Changing How I Work: Touch-it-Once and Always be Closing
Recently, I’ve been working on multiple projects of varying levels of complexity. Unavoidably, this leads to many open loops and slow progress across many projects. That… is frustrating.
Not only do I not get the satisfaction of ‘closing’ projects out, I’m also distracted from working on other things when something from a previous project resurfaces & needs my attention.
This materializes in many ways: if you ever write/own fragile code, you know it is prone to breaking. More fragile code = more likely it will resurface asking for maintenance after you thought it was ‘done’. Another example: if you don’t read specs/documentation with a keen eye, you will need to come back to it later to process it properly again.
Problems that resurface this way have been a big time suck and source of frustration for me recently. I want to make a change in how I work day-to-day to avoid this. It’s a new approach!
The Mentality and Approach
I want to focus on doing good quality work that I ruthlessly push to completion. In other words, focus on:
Touching-it-once:
Do things right. This is going to require more attention and focus, but reduces the need to come back to it later. You touch it once, and then you’re done. No need to come back.
Completion centric planning:
Ruthlessly close open loops. Finish and complete things on a day-to-day basis. Always be closing! (Casey video)
This is how this would translate:
Write cleaner code to ensure reliable systems
Comb through documentation and specs and process them properly so you only do it once. There should be no need for constant revisits.
Here’s some other benefits I’m hoping to see:
Better estimates: less unexpected problems popping up = more reliable estimates on what I’m currently working on.
Easier planning: I don’t need to worry about lingering things from other projects.
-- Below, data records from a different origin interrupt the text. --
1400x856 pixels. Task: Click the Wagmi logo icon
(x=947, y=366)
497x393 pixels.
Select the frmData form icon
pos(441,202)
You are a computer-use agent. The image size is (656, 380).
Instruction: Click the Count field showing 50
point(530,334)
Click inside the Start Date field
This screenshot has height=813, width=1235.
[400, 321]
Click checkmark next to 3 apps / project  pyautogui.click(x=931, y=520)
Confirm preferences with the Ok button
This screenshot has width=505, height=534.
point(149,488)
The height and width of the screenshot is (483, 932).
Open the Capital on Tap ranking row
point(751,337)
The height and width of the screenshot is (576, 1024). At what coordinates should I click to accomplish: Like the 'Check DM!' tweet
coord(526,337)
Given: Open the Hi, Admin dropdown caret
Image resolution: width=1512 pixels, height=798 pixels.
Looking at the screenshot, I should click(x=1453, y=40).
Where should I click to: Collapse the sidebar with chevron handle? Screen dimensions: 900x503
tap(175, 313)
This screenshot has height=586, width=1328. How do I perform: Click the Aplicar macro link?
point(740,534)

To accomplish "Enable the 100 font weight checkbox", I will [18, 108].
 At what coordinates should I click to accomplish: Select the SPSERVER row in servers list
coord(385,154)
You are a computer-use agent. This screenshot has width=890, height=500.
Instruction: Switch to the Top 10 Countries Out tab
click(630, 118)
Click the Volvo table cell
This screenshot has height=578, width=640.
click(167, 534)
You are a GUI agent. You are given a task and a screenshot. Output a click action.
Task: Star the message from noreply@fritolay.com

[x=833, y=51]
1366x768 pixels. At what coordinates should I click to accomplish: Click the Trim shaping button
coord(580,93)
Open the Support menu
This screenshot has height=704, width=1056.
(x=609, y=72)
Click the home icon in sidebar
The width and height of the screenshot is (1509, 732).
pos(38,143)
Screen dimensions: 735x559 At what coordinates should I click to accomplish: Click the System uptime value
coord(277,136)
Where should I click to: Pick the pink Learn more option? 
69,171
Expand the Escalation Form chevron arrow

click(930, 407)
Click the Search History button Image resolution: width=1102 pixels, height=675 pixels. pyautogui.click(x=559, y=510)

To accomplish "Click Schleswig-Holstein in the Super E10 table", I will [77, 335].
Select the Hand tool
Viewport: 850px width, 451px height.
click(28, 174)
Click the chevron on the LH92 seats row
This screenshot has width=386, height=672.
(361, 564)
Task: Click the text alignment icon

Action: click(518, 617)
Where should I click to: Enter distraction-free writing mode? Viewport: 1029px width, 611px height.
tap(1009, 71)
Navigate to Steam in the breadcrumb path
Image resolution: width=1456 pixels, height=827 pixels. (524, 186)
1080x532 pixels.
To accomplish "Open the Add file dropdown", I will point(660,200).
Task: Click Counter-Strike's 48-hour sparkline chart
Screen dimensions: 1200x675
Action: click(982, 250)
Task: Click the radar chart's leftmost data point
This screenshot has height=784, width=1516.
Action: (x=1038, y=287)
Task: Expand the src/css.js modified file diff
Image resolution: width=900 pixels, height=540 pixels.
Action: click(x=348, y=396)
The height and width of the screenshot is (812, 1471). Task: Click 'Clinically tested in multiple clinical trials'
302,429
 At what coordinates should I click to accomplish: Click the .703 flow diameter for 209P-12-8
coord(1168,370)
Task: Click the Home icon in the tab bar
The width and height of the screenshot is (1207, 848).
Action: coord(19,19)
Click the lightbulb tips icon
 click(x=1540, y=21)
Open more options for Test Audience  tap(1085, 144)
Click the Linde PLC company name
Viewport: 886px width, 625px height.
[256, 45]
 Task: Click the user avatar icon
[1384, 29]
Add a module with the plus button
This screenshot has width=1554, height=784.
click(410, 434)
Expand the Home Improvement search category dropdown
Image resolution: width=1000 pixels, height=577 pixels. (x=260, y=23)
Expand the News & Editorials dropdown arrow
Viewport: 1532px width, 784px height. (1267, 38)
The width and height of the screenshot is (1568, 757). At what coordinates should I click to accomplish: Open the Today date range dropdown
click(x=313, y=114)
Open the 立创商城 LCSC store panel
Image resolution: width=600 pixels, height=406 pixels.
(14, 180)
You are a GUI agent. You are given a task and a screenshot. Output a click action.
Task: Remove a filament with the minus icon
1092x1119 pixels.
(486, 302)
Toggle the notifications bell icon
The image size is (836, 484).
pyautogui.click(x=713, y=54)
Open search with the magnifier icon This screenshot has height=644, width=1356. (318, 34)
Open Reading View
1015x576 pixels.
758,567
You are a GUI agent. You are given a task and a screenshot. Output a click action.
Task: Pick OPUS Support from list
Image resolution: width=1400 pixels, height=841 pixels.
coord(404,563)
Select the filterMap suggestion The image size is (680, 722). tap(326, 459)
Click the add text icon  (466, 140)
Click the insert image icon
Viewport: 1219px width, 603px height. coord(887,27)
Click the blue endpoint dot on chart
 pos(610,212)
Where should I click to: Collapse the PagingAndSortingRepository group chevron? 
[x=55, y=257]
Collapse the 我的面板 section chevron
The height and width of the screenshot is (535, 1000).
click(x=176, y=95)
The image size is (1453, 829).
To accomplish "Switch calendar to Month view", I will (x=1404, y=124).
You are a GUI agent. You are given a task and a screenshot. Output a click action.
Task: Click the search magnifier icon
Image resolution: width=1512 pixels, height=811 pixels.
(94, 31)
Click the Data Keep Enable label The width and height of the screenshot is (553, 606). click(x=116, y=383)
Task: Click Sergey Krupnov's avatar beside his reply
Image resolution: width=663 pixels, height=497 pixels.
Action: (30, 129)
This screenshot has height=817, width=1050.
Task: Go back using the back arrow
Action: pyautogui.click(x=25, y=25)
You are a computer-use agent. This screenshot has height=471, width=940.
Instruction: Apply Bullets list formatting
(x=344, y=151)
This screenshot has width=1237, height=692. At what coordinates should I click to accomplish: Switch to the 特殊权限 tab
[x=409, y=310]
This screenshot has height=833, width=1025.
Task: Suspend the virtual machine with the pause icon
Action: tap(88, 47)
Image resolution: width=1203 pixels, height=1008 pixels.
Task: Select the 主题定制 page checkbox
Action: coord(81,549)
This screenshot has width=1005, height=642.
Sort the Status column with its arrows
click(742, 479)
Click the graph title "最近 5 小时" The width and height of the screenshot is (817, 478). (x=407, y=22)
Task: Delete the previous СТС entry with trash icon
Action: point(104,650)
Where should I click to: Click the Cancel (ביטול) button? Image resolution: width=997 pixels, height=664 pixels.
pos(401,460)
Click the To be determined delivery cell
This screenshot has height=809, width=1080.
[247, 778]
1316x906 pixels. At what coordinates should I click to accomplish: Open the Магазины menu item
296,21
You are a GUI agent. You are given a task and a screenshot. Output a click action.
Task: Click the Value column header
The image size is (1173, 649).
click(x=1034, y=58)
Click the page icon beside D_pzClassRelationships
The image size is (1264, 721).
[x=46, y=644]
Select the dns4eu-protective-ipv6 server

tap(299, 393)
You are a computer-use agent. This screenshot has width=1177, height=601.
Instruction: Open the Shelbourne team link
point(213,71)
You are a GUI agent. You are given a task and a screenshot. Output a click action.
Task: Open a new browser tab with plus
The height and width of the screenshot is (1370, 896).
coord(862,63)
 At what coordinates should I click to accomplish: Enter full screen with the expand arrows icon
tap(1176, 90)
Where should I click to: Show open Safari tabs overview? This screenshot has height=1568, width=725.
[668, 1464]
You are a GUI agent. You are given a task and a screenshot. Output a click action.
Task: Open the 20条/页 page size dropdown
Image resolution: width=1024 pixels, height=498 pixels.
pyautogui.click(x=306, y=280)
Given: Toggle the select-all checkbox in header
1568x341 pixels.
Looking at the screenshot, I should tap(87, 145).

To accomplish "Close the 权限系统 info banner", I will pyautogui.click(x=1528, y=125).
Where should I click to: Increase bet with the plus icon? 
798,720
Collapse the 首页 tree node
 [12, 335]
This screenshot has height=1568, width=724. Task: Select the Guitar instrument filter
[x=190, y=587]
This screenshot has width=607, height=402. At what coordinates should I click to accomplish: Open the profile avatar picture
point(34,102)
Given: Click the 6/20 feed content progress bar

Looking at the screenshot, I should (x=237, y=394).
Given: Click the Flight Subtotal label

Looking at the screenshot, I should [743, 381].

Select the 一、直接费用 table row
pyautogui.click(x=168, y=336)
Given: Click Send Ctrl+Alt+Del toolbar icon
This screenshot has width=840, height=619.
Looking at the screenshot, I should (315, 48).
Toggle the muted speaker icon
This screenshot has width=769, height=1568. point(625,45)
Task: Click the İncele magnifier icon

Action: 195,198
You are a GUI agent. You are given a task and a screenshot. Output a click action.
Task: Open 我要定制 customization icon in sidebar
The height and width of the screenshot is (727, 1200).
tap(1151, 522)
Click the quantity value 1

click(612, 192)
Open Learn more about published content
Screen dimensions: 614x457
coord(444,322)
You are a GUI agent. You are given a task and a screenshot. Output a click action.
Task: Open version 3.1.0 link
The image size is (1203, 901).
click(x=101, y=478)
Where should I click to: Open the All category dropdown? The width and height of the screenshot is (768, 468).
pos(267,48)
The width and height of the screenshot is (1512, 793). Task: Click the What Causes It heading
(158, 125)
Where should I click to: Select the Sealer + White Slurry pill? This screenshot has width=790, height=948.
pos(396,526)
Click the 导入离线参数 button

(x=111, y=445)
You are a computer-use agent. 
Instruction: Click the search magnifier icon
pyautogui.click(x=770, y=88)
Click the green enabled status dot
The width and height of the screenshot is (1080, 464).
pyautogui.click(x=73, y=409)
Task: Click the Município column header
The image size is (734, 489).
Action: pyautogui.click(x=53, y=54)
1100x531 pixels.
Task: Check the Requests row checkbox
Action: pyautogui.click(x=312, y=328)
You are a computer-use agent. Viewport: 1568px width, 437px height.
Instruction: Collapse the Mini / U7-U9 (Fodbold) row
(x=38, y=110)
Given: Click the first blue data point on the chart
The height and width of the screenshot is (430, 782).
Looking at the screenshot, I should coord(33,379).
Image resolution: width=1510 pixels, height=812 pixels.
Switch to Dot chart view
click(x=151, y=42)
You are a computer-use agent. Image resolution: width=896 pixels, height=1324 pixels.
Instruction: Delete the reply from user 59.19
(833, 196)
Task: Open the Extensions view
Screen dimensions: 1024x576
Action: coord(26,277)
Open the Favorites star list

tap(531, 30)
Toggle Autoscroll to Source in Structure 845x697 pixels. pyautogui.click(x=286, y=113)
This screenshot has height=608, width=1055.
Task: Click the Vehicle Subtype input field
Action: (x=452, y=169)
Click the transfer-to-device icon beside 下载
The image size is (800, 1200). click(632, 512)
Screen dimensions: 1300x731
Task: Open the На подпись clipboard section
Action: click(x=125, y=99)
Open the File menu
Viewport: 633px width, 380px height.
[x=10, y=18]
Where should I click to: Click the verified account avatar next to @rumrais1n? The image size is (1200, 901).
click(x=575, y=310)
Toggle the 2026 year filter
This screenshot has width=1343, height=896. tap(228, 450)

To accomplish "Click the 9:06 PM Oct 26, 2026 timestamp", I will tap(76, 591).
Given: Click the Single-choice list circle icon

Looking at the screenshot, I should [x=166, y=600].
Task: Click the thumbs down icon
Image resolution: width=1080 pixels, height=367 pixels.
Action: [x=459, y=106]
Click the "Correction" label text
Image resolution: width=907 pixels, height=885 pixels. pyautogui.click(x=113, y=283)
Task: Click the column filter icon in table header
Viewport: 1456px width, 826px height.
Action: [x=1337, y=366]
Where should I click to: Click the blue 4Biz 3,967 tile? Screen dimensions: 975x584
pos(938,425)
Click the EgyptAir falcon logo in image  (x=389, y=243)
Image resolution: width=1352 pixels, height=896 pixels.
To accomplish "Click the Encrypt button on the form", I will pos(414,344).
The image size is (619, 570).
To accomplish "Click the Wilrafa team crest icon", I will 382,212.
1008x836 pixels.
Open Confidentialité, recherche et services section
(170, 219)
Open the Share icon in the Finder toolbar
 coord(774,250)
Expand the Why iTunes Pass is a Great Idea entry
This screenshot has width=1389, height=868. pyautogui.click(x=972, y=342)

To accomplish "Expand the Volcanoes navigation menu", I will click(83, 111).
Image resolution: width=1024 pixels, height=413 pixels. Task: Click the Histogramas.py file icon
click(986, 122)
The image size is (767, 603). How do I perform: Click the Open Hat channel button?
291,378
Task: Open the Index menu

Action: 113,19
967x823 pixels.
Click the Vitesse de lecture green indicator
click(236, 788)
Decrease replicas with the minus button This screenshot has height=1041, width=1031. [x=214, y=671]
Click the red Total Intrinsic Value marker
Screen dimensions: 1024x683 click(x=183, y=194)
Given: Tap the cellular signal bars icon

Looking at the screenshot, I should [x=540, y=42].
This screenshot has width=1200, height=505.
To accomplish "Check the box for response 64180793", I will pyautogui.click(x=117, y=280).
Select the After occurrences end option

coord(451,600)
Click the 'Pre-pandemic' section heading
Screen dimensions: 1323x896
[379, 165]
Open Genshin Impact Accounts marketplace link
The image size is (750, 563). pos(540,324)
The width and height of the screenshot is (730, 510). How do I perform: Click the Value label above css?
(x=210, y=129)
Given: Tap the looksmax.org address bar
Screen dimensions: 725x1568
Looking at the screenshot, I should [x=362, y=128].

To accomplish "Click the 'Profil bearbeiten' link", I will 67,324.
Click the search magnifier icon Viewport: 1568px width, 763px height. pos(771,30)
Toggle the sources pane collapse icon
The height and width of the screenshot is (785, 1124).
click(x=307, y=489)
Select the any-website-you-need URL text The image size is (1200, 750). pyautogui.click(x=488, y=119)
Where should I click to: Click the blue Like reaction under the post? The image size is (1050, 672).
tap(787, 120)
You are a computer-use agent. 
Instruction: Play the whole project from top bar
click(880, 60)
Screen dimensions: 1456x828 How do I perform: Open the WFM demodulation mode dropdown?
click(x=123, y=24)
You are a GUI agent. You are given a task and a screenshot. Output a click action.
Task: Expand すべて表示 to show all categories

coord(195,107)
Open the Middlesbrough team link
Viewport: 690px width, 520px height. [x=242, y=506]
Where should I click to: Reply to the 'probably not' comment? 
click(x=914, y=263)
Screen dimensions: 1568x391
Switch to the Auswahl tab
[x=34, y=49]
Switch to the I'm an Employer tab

Just get them out of the way so yo need to plan for lesser variables!
Less open loops: just feels better. Open loops eat up my attention from other things. OPEN LOOPS ARE POISONOUS!
How do I enforce this thinking?
Reduce planning overhead and have a bias to action.
Have ‘deliverables’ each day - clear, tangible things that need to be complete at the end of a day. Adjust scope of the tasks themselves if you don’t think it is realistic to finish them in a day.
Let’s see how it goes!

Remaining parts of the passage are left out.